To find the concentration of carbonate ions \([CO_3^{2-}]\) in a 0.025 M solution of carbonic acid \((H_2CO_3)\), we need to consider the dissociation of the diprotic acid in two steps: 1. **Dissociation of Carbonic Acid**: \[ H_2CO_3 \rightleftharpoons HCO_3^- + H^+ \quad (K_{a1} = 4.0 \times 10^{-7}) \] \[ HCO_3^- \rightleftharpoons CO_3^{2-} + H^+ \quad (K_{a2} = 7.0 \times 10^{-11}) \] 2. **Initial Concentration**: The initial concentration of \(H_2CO_3\) is given as 0.025 M. At equilibrium, we will denote the change in concentration due to dissociation as \(x\) for the first dissociation and \(y\) for the second dissociation. 3. **Equilibrium Concentrations**: - For the first dissociation: - \([H_2CO_3] = 0.025 - x\) - \([HCO_3^-] = x\) - \([H^+] = x\) - For the second dissociation: - \([HCO_3^-] = x - y\) - \([CO_3^{2-}] = y\) - \([H^+] = x + y\) 4. **Assumption**: Since \(K_{a1}\) is much greater than \(K_{a2}\), we can assume that \(x\) (the concentration of \(H^+\) from the first dissociation) is much greater than \(y\) (the concentration of \(CO_3^{2-}\) from the second dissociation).

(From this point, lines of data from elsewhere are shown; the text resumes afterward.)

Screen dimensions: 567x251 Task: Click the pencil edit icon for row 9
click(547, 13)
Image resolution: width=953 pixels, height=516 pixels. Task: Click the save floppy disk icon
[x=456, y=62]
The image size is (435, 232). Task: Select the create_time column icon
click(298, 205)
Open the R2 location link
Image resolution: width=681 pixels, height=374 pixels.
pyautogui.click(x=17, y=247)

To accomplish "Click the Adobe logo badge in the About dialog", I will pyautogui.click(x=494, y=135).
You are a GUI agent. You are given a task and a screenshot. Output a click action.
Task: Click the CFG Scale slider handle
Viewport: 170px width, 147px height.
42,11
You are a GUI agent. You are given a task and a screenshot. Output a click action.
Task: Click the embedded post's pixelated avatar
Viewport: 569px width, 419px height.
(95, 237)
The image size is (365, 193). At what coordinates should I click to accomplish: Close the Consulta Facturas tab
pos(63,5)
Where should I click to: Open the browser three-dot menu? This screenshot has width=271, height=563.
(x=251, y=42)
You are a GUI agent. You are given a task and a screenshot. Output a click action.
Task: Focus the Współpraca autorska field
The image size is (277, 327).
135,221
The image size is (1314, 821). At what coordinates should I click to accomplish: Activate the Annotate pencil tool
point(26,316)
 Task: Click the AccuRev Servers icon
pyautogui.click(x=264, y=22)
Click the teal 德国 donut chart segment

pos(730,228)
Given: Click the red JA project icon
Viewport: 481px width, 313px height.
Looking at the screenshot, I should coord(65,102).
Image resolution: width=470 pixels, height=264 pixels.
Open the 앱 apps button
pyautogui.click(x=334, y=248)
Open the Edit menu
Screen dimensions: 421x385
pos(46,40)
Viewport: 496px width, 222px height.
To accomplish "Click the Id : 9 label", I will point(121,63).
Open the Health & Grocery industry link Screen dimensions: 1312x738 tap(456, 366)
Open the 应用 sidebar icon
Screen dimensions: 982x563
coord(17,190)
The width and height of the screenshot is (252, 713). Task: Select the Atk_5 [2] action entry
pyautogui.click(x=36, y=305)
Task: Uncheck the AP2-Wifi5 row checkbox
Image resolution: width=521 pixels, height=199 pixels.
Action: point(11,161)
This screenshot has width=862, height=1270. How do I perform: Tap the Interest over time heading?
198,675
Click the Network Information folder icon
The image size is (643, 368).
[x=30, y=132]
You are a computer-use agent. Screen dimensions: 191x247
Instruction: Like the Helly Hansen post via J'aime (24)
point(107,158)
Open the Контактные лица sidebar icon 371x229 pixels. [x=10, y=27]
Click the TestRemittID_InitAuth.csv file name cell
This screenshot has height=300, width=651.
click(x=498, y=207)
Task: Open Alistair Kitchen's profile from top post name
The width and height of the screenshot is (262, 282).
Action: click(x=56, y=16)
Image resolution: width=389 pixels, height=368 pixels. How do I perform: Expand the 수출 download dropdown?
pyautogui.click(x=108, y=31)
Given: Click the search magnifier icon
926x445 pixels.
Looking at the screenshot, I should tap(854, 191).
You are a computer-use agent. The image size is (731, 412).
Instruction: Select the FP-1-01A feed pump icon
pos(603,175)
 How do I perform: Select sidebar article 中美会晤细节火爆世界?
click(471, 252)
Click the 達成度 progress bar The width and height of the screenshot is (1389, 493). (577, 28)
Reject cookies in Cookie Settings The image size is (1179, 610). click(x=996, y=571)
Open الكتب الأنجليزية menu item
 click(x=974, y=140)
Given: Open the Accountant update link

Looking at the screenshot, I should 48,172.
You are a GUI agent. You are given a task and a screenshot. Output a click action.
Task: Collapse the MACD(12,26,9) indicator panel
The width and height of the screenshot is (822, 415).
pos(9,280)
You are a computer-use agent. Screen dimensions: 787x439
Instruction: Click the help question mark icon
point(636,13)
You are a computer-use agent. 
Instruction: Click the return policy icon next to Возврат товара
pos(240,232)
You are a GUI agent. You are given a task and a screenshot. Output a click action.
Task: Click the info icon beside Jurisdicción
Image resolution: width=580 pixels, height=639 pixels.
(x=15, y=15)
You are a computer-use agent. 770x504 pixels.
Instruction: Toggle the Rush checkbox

Therefore, we can neglect \(y\) in the expressions for \(HCO_3^-\) and \(H^+\). 5. **Using \(K_{a2}\)**: The expression for \(K_{a2}\) is given by: \[ K_{a2} = \frac{[CO_3^{2-}][H^+]}{[HCO_3^-]} \] Substituting the equilibrium concentrations: \[ K_{a2} = \frac{y(x)}{(x)} \quad \text{(since we neglect } y \text{)} \] This simplifies to: \[ K_{a2} = y \] 6. **Substituting the Value of \(K_{a2}\)**: Given that \(K_{a2} = 7.0 \times 10^{-11}\), we can conclude: \[ [CO_3^{2-}] = y = 7.0 \times 10^{-11} \text{ M} \] Thus, the concentration of carbonate ions \([CO_3^{2-}]\) in a 0.025 M solution of carbonic acid is \(7.0 \times 10^{-11} \text{ M}\).